Hiring a Disability Representative

You can appoint an attorney or a non-attorney representative to handle your case at any stage. Most disability representatives work on a contingency basis — they collect nothing unless you win. When you do win, the fee is capped at 25 percent of your past-due benefits or $9,200, whichever is less.16Social Security Administration. Fee Agreements The SSA withholds this amount from your back pay and sends it directly to the representative, so you never write a check out of pocket.

For the fee agreement to be valid, both you and your representative must sign it before the SSA issues a favorable decision. If you have more than one representative, all of them seeking a fee must sign a single agreement or the non-signing representative must waive the fee.16Social Security Administration. Fee Agreements Representation is most valuable at the ALJ hearing stage, where having someone who knows how to present medical evidence and question vocational experts can meaningfully change the outcome.

What Happens After Approval

SSDI Payments and the Five-Month Waiting Period

SSDI benefits do not start the month you become disabled. Federal law requires a five-month waiting period — five full consecutive calendar months of disability — before payments begin.17Office of the Law Revision Counsel. 42 USC 423 Disability Insurance Benefit Payments If the SSA determines your disability began on January 15, your first eligible payment month is July. This waiting period does not apply to SSI, which can start as early as the month after your application date. SSDI benefit amounts are based on your lifetime earnings record. The average monthly SSDI payment in 2026 is approximately $1,630, though individual amounts vary widely.

SSI Payment Amounts

SSI pays a flat federal rate: $994 per month for an eligible individual and $1,491 for an eligible couple in 2026.18Social Security Administration. SSI Federal Payment Amounts Some states add their own supplement on top of the federal amount. Other income you receive — earned or unearned — reduces the SSI payment, and your countable resources must stay below program limits to maintain eligibility.

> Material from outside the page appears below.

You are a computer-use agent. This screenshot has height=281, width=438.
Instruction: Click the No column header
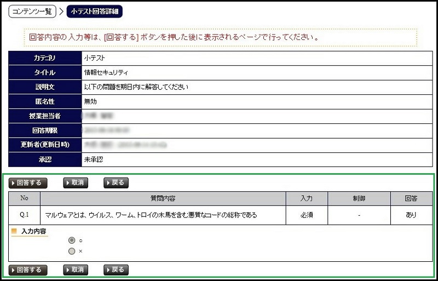(x=24, y=198)
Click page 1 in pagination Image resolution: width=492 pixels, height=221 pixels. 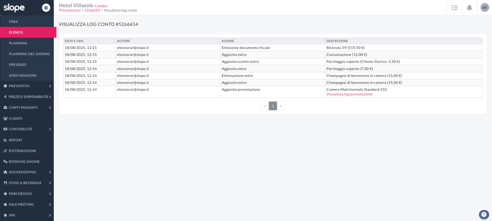click(272, 106)
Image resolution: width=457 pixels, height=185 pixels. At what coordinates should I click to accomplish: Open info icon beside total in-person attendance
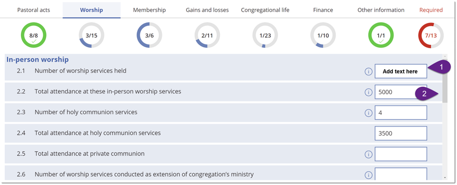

Health Coverage: Medicare and Medicaid

SSDI recipients become eligible for Medicare after a 24-month qualifying period counted from the first month of benefit entitlement. Because of the five-month waiting period, the practical gap between your disability onset and Medicare coverage is roughly 29 months.19Social Security Administration. Medicare Information In most states, SSI recipients receive Medicaid automatically — your SSI application doubles as your Medicaid application. A handful of states require a separate Medicaid application even for SSI recipients.20Social Security Administration. Understanding Supplemental Security Income: SSI and Eligibility for Other Government and State Programs

Continuing Disability Reviews

Approval is not permanent. The SSA periodically reviews your case to determine whether you are still disabled. How often depends on how the agency categorizes your condition. If medical improvement is expected, reviews happen every six to 18 months. If improvement is possible but unpredictable, reviews come at least every three years. If your condition is considered permanent, the review interval stretches to every five to seven years.21Social Security Administration. 20 CFR 416.990 When and How Often We Will Conduct a Continuing Disability Review Your approval notice will tell you which category you fall into. Keeping up with medical treatment and maintaining records between reviews protects you from losing benefits at a review you didn’t see coming.

Testing a Return to Work

SSDI includes a trial work period that lets you test your ability to work for up to nine months without losing benefits. In 2026, any month in which you earn more than $1,210 counts as a trial work month. Those nine months don’t have to be consecutive — they accumulate over a rolling 60-month window.22Social Security Administration. Trial Work Period During trial work months, you receive your full SSDI check no matter how much you earn. The trial work period does not apply to SSI, which instead reduces payments gradually as your earnings increase.